Feedback: Accounting for BPA Fish Costsby Steve Weiss, Northwest Energy Coalition
Columbia Basin Bulletin - October 11, 2002
In the Oct. 4 CBB, Mr. McKern makes a common mistake about the "costs" of fish operations to BPA last year. BPA cites a $1.5 billion figure, but Mr. McKern thinks that is because of lost generation due to spill. However, the vast majority of that $1.5 billion was due to running more water through the turbines in the spring/summer rather than in the winter when prices were higher. BPA actually did very little spill last year (maybe 10% of that required by the BiOp) because the agency declared a hydro emergency.
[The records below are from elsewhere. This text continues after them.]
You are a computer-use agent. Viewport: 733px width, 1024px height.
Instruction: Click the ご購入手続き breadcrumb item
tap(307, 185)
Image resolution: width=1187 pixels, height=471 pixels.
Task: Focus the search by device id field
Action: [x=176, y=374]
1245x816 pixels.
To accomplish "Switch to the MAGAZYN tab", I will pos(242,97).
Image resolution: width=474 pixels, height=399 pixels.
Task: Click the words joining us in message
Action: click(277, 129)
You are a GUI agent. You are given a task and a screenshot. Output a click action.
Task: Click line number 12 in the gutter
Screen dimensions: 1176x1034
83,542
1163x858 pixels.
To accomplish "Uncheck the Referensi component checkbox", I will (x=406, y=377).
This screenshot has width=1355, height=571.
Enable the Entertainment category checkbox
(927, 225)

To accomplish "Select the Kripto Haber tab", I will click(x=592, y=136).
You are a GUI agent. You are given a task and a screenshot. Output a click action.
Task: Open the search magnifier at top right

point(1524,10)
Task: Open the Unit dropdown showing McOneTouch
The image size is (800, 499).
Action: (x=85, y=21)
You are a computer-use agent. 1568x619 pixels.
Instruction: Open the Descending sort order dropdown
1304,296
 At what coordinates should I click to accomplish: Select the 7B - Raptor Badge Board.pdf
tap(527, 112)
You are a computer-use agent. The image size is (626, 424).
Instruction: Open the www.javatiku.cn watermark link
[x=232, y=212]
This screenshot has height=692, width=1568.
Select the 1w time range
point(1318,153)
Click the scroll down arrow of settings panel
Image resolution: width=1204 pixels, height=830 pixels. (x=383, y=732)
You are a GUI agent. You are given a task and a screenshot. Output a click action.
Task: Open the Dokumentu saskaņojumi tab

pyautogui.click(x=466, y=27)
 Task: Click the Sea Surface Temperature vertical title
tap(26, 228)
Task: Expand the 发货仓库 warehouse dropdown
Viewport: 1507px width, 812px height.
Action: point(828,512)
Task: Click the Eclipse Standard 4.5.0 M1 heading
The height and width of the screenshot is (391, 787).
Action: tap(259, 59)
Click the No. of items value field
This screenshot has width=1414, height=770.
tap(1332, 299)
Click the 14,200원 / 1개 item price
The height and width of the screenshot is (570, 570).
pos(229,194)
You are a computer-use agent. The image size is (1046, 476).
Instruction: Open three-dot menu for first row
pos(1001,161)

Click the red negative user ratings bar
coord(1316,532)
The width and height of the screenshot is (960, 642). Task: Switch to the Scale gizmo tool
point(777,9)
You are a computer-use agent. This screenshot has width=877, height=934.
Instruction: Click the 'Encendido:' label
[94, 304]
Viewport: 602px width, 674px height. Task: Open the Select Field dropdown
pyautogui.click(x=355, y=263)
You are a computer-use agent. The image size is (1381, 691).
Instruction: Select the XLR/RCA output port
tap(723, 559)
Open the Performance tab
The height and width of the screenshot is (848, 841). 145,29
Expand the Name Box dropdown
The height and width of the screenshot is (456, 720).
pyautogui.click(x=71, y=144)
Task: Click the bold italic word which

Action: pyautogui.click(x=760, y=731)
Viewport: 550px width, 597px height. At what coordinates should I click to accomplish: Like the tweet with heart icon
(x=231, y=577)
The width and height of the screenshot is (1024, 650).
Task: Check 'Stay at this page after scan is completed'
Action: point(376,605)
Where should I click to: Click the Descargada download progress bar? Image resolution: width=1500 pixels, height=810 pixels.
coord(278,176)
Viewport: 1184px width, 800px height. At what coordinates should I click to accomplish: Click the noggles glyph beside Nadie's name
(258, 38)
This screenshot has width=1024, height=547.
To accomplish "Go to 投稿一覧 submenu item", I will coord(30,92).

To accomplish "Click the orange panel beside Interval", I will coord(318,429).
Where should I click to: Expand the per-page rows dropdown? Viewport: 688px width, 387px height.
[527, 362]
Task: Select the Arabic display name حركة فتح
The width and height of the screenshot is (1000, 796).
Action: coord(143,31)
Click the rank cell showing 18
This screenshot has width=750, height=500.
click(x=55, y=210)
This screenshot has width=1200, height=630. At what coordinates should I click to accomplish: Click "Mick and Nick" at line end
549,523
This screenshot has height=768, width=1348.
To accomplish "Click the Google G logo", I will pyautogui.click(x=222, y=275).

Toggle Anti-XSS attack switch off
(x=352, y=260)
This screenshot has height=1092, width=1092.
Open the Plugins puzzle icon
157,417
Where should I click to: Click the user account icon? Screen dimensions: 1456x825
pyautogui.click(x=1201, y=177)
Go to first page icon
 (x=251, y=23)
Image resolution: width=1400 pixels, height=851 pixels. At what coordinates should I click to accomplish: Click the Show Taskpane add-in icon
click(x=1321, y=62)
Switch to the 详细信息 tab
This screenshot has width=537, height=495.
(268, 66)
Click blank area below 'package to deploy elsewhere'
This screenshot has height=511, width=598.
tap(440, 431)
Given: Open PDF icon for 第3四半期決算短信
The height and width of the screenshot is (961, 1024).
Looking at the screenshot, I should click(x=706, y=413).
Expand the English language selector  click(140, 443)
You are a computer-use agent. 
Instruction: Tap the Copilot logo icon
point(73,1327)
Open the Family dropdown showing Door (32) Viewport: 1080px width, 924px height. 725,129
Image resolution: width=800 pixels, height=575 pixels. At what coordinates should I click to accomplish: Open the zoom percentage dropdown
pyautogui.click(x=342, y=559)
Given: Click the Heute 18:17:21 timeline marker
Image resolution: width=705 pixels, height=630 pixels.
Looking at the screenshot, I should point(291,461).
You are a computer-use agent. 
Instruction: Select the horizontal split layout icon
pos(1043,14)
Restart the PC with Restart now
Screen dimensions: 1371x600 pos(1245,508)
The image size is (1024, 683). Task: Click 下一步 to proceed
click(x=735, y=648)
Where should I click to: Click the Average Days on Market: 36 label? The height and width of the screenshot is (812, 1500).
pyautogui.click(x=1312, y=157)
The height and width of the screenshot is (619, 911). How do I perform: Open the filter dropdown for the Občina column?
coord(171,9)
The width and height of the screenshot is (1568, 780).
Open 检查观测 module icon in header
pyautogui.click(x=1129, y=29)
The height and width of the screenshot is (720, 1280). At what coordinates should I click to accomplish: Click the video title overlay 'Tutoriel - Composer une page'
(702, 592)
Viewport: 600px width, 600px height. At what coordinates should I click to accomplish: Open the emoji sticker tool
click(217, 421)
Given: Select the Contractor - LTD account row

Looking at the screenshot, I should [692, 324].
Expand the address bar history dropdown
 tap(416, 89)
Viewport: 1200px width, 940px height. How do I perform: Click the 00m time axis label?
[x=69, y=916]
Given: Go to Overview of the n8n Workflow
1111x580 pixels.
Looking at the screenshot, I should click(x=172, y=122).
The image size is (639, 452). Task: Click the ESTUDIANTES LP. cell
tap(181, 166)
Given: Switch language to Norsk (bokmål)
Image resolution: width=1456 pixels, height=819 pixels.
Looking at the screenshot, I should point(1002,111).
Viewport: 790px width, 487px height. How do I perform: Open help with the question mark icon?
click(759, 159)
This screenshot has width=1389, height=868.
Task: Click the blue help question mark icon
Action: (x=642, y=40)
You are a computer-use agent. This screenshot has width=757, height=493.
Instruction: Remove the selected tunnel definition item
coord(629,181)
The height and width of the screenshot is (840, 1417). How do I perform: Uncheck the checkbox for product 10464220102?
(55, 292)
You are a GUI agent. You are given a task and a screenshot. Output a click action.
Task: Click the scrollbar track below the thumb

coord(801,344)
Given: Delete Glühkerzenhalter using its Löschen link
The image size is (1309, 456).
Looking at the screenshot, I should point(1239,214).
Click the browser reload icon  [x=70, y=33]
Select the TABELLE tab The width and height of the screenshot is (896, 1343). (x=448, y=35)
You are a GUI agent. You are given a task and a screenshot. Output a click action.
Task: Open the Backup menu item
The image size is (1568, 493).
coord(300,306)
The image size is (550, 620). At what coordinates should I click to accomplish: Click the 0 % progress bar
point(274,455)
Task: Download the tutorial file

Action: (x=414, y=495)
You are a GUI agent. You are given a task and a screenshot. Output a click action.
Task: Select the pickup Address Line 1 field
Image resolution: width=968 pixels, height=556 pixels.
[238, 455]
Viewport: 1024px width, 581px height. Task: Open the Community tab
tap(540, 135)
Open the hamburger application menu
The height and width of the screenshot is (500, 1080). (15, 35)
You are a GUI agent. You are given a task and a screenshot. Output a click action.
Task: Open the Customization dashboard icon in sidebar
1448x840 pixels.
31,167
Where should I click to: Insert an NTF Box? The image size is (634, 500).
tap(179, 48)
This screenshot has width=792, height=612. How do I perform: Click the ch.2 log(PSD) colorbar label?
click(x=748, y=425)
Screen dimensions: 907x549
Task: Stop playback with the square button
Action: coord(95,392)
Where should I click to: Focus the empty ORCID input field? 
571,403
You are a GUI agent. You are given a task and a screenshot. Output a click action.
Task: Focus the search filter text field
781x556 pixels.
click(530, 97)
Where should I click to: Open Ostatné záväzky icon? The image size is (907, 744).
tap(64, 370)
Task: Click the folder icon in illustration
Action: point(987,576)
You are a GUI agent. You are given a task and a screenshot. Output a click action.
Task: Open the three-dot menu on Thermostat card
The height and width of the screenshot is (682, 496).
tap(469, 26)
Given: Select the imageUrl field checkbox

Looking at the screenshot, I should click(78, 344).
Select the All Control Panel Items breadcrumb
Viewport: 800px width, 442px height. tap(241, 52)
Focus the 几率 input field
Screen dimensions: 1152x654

It also must be noted that the $1.5 billion figure is highly inflated, because it assumes prices would stay the same if BPA could operate the system without regard to fish requirements. In reality, if BPA moved flow from spring/summer to winter, prices would change significantly. Winter prices would go down and spring/summer prices would increase. Thus the "value" of the water shift would be much less--perhaps only half that cited by BPA--due to the steepness of the supply curves at last year's high prices. The NW Energy Coalition and others will present a more detailed critique of BPA's methodology, along with some estimate of the other "costs" to the system such as irrigation withdrawals, in our comments to the Council's paper.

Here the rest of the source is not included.